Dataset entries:
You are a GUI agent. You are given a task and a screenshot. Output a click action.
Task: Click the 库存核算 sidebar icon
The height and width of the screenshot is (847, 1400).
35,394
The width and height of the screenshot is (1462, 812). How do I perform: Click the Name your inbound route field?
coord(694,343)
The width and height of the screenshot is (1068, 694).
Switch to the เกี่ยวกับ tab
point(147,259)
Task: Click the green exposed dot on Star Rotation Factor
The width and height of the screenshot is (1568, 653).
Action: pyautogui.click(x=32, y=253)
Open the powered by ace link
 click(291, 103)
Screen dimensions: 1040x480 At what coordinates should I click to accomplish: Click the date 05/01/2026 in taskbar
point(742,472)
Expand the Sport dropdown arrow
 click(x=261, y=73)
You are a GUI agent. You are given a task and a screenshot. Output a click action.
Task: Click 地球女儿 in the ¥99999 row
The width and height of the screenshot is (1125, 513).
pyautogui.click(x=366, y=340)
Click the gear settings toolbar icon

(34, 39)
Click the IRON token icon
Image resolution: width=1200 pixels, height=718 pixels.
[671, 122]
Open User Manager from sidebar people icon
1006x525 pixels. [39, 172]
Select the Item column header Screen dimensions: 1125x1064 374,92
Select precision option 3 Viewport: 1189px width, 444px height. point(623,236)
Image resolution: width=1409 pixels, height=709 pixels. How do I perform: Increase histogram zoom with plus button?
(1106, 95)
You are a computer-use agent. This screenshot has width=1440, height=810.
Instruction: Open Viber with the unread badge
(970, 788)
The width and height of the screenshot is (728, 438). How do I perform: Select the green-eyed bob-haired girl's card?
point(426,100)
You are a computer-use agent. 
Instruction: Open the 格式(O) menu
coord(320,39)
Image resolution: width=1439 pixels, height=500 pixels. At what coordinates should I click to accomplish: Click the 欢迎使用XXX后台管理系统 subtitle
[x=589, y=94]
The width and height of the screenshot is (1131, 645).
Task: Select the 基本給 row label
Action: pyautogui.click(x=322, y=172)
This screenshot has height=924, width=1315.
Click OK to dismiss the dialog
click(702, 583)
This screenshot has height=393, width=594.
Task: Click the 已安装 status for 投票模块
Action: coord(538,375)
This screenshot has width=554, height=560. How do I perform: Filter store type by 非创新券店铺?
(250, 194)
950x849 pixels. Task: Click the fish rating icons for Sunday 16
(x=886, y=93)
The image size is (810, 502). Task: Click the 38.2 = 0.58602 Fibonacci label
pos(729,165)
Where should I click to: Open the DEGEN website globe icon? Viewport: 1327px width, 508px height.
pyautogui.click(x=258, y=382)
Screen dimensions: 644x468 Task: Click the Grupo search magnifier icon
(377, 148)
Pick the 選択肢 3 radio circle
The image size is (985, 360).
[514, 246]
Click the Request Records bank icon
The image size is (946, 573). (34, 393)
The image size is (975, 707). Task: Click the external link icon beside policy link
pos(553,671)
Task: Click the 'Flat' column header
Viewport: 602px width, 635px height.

What is needed:
If a line in the records contains the word "column", copy it out.

Your response:
Select the Item column header Screen dimensions: 1125x1064 374,92
Task: Click the 'Flat' column header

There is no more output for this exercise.